Additional Dub Maddox Episode:

The Winning Edge – Takeaways and Ideas for Implementation:
1) Build an Operating System for Your Offense

Dub Maddox talks about how the wing-t offense is built around a structure and series of answers. What he’s done is taken that concept and evolved it into a platform for putting together a game plan and calling plays. He has even built in codes for his players to use to get them to different parts of those progressions on the fly. In today’s world, which has overwhelmed us with information, we need to look for structure within what we do. Otherwise, we will be left with a grab bag of plays and no rhyme or reason for calling them. What Dub has put together is worth studying.

It’s also worth going back to books like Tubby Raymond’s Delaware Wing-T: An Order of Football, Tiger Ellison’s Run and Shoot Football: The Offense of the Future, or Homer Smith’s self-published series of manuals. These old books are rich on football theory and provide insight into thought processes. Dub Maddox’s book Adapt or Die gives us a modern iteration of football theory and methods.

It’s not about running any of the offenses in the old books. It’s about having a theory and strategy for all the plays you have learned and put into your playbook so that there is a framework for how to operate that offense, including planning, practice, play calling, and performance on game day.

2) Simplify Your Language

Language is the most powerful tool you have as a teacher and coach. Used properly, it crystalizes concepts with an efficiency that communicates much with little.

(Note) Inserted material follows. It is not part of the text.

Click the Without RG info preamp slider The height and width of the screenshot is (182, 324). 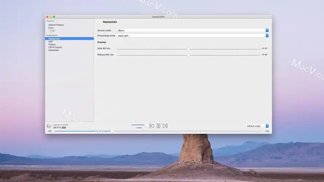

I always recommend putting all of your terminology up on the whiteboard and seeing the structure you have created. We did it anytime I took over an offense or moved to a new program to understand what our players were communicating before as well as how efficient and effective our terminology was.

It begins a useful conversation about how we can attach more meaning or simplify learning, as well as eliminate redundancies that become confusing for the players or us. Once you look at all you have, I guarantee you will find a way to improve it, which will enhance player learning and understanding, and oftentimes, help the coaches have a clear picture of the offense and its strategy as well.

3) Incorporate Best Practices from Industries Outside Football

Step outside of football and learn from other industries. Dub studied the military to help him streamline what he does on offense. Yes, you should keep learning the game, but creativity and innovation can come from looking outside of the game or even athletics. Harvard Business Review did a study in which they conducted standardized interviews with the participants, presenting the problem of lack of safety and gear compliance as it pertained to each of the fields. 

Essentially, they asked how roofers’ safety belts, carpenters’ respirator masks, and skaters’ knee pads could be redesigned to increase their comfort and use. They gave the participants a few minutes to suggest solutions, collected the responses, then had a panel of experts evaluate the suggestions on novelty and usefulness. Each group was significantly better at thinking of novel solutions for the other fields than for its own.

We need to get ideas from multiple places, not just within our profession if we truly want to grow and develop ourselves as coaches, our schemes and strategies, and our programs.